#### REQUIRED TASK:
Can you turn the records from the line containing "Where should I click to: Click the 在线投诉" through the line containing "pyautogui.click(x=207, y=212)", both included, into a two-column CSV with columns named instruction and click? Each record should get one row, with its text under instruction and its answer under click, each in a single quoted field with line breaks replaced by spaces.

#### DATASET RECORDS:
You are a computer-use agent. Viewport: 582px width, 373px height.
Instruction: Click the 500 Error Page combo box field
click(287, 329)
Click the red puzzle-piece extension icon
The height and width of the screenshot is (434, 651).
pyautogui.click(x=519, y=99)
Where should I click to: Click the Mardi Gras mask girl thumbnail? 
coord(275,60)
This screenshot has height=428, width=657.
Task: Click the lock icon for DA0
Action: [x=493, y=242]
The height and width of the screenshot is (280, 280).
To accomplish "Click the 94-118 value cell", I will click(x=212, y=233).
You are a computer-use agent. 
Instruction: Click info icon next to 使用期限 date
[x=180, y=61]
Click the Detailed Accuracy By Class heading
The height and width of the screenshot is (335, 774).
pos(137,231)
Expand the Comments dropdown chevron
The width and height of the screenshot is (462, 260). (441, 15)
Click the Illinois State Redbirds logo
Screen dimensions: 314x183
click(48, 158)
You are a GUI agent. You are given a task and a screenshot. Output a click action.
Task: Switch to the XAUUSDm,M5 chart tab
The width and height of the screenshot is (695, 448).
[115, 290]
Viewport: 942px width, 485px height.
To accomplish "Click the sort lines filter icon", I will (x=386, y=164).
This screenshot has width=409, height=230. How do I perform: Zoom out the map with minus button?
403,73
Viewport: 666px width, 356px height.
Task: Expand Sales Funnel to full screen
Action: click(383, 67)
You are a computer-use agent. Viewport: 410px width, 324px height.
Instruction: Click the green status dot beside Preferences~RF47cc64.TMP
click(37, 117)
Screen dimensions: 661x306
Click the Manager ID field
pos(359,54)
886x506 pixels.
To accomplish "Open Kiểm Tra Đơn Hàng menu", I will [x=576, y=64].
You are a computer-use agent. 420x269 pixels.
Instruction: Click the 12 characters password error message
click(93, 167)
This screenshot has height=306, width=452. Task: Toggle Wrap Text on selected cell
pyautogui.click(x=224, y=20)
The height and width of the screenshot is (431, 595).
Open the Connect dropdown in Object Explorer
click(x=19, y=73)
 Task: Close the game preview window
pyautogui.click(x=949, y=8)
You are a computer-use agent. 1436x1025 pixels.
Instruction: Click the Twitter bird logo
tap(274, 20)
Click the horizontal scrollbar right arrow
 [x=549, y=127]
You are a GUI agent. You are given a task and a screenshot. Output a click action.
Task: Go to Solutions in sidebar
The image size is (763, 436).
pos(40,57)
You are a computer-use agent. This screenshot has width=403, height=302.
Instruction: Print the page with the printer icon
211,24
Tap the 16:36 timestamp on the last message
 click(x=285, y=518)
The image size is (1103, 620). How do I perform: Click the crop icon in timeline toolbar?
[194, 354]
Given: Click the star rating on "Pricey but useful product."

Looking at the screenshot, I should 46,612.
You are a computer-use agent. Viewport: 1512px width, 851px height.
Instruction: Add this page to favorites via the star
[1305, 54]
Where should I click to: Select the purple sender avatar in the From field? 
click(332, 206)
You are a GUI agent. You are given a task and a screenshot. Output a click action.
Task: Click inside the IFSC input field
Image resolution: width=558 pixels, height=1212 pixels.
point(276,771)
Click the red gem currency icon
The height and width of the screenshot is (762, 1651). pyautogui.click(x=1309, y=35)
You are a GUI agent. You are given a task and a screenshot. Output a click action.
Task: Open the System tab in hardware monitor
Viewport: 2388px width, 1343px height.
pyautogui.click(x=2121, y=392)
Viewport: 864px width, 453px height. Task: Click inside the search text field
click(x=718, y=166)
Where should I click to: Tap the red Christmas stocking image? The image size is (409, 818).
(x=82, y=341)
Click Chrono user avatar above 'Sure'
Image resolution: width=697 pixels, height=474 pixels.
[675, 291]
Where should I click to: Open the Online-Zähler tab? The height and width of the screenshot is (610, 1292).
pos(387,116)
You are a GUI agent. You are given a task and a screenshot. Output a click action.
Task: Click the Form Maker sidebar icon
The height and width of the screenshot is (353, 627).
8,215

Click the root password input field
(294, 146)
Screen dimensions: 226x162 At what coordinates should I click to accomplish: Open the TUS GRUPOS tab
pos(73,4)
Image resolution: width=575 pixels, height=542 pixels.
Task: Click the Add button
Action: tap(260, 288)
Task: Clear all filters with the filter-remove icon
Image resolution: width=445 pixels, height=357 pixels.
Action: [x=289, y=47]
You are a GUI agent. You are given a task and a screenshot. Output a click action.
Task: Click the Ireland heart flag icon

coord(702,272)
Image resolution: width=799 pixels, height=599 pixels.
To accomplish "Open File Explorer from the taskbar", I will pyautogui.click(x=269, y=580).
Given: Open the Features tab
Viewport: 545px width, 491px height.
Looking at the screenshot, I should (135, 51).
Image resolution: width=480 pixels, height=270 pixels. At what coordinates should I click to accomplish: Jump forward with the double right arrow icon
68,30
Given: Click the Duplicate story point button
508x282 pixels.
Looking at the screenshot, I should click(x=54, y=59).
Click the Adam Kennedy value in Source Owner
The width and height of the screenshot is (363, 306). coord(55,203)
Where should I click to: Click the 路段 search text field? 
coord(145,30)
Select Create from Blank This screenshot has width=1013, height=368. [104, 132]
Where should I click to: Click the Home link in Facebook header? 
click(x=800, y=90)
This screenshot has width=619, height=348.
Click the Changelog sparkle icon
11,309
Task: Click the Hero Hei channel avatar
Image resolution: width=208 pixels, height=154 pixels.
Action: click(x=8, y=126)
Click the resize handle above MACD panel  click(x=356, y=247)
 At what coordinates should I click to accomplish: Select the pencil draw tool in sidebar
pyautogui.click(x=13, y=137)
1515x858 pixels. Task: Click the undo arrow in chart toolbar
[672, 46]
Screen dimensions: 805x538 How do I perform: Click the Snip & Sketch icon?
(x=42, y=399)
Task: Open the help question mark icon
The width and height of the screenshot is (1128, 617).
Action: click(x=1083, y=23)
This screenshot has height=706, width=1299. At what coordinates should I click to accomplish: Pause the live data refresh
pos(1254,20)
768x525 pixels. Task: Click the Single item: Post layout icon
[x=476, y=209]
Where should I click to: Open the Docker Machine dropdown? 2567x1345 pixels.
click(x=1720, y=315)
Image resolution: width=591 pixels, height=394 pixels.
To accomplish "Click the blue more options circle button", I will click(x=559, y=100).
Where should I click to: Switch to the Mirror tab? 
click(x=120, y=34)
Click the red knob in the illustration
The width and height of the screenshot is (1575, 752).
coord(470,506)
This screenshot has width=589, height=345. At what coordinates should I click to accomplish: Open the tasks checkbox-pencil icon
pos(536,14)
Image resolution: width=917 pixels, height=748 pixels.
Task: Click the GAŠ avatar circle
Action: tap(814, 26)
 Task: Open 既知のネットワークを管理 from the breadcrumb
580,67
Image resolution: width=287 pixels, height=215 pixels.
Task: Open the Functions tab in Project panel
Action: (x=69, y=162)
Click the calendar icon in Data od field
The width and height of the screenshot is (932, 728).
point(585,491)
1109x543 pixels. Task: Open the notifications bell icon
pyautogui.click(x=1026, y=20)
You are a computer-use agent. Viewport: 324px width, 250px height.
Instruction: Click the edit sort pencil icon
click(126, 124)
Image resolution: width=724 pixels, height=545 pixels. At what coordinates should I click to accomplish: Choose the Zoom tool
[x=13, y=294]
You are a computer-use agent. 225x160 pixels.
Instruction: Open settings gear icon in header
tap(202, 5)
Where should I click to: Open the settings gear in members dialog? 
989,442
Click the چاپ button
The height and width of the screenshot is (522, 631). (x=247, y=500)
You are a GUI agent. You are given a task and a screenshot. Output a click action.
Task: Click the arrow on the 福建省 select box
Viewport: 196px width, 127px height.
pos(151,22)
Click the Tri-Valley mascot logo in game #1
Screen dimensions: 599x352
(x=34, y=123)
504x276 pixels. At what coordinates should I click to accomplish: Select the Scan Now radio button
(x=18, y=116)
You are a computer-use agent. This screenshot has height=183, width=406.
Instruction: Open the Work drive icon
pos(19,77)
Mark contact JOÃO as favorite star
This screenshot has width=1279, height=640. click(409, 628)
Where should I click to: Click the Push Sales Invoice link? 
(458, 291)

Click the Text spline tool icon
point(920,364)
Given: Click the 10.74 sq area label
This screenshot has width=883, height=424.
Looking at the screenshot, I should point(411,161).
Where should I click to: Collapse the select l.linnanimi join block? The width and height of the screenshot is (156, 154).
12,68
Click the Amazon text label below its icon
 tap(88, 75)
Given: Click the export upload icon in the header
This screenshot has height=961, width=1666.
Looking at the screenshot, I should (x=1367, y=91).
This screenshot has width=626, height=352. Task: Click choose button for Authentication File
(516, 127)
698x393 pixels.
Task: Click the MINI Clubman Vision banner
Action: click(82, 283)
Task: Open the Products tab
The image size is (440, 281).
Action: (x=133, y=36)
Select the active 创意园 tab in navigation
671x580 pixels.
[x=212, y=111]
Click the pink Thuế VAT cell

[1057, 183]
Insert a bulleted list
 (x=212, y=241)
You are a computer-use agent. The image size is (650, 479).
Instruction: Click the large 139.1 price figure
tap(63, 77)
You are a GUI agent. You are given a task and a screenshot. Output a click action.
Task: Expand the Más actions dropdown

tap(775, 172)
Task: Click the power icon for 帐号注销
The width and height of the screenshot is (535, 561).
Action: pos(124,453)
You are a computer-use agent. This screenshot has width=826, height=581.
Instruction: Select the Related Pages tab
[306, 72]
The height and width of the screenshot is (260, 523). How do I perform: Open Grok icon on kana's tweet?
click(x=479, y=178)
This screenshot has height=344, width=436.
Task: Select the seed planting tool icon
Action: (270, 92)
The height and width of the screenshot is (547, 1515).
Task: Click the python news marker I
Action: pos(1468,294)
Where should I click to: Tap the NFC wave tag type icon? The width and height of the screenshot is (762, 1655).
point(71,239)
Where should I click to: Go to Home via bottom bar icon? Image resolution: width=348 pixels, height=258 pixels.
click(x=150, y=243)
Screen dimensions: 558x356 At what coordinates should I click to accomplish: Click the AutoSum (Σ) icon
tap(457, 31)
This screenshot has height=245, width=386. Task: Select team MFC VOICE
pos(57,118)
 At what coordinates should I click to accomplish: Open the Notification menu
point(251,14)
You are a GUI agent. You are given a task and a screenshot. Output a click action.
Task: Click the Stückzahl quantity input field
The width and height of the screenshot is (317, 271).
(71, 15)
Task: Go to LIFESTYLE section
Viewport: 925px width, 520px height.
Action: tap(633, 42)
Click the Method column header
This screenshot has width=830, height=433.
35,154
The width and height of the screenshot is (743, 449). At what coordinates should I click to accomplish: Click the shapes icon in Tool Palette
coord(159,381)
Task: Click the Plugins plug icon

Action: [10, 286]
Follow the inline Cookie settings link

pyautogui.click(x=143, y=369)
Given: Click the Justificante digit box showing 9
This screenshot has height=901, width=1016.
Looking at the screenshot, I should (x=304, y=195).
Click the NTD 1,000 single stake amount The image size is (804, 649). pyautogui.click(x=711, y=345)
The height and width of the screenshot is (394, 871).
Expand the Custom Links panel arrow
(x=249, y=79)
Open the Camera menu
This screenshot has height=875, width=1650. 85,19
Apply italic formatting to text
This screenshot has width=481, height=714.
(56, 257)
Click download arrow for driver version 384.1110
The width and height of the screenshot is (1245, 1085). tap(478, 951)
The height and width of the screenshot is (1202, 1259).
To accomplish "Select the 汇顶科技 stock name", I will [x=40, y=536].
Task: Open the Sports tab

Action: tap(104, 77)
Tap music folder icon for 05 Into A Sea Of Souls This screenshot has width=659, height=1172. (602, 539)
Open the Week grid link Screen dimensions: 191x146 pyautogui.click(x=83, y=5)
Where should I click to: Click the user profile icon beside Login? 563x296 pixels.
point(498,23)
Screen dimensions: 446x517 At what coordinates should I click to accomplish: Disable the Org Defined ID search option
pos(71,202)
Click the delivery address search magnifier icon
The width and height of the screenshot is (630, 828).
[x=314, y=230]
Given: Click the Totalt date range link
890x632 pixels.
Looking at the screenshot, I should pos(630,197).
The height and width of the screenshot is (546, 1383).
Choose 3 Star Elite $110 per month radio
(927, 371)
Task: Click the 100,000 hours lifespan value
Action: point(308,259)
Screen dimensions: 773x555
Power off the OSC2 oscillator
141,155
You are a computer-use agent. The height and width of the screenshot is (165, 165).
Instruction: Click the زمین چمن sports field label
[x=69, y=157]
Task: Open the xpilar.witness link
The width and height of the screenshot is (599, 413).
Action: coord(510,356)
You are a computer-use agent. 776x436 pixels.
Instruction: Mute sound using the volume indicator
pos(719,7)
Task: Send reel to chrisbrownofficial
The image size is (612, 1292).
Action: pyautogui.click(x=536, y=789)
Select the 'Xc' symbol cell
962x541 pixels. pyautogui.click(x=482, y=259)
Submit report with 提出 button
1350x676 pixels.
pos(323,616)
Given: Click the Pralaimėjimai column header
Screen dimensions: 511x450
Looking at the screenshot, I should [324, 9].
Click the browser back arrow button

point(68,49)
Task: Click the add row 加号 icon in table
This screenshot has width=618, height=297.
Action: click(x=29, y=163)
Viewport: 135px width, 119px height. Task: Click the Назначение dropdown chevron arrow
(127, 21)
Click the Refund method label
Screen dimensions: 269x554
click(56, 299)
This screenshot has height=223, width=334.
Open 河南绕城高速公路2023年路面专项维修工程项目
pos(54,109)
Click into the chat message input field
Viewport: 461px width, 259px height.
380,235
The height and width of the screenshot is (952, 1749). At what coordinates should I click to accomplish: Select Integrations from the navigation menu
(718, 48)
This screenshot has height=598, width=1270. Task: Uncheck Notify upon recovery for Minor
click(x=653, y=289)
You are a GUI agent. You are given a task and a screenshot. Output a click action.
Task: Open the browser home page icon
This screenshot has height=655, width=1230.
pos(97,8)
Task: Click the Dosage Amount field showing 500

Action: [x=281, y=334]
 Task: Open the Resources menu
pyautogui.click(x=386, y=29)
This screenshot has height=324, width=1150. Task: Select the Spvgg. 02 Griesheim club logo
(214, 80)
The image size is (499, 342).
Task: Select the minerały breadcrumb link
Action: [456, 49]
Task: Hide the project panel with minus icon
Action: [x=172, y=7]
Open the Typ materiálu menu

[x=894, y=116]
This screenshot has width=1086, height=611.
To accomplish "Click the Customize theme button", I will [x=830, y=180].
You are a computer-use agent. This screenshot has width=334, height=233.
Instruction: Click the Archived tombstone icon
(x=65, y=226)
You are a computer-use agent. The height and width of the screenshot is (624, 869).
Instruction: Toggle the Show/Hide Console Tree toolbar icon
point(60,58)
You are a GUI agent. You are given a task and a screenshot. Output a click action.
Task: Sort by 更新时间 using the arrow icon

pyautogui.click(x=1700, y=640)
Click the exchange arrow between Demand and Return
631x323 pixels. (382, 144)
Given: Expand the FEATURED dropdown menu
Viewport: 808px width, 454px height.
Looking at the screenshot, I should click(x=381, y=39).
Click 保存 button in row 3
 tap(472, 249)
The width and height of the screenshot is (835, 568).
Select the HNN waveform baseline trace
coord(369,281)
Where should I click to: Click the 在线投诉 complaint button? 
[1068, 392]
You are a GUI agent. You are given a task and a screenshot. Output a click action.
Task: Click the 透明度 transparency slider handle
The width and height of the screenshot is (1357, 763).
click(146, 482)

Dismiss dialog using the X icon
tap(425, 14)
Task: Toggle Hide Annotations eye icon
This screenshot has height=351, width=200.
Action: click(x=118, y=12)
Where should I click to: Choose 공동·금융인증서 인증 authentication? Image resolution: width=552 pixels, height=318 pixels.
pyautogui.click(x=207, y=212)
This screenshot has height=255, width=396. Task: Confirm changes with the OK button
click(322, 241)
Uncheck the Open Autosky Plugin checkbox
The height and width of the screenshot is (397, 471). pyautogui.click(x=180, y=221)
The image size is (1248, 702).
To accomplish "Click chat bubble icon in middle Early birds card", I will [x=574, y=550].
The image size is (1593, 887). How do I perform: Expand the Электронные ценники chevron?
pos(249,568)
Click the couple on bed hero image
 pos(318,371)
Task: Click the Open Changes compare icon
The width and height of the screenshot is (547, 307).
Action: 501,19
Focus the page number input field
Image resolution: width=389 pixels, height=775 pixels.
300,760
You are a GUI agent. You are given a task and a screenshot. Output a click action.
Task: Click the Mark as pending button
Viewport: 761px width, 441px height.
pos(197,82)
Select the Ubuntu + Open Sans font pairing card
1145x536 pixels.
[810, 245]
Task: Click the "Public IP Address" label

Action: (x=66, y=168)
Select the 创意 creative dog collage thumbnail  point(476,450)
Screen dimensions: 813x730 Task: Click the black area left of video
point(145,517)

#### SOLUTION TO THIS PROBLEM:
instruction,click
"Where should I click to: Click the 在线投诉 complaint button?","[1068, 392]"
"You are a GUI agent. You are given a task and a screenshot. Output a click action. Task: Click the 透明度 transparency slider handle The width and height of the screenshot is (1357, 763).","click(146, 482)"
"Dismiss dialog using the X icon","tap(425, 14)"
"Task: Toggle Hide Annotations eye icon This screenshot has height=351, width=200.","Action: click(x=118, y=12)"
"Where should I click to: Choose 공동·금융인증서 인증 authentication? Image resolution: width=552 pixels, height=318 pixels.","pyautogui.click(x=207, y=212)"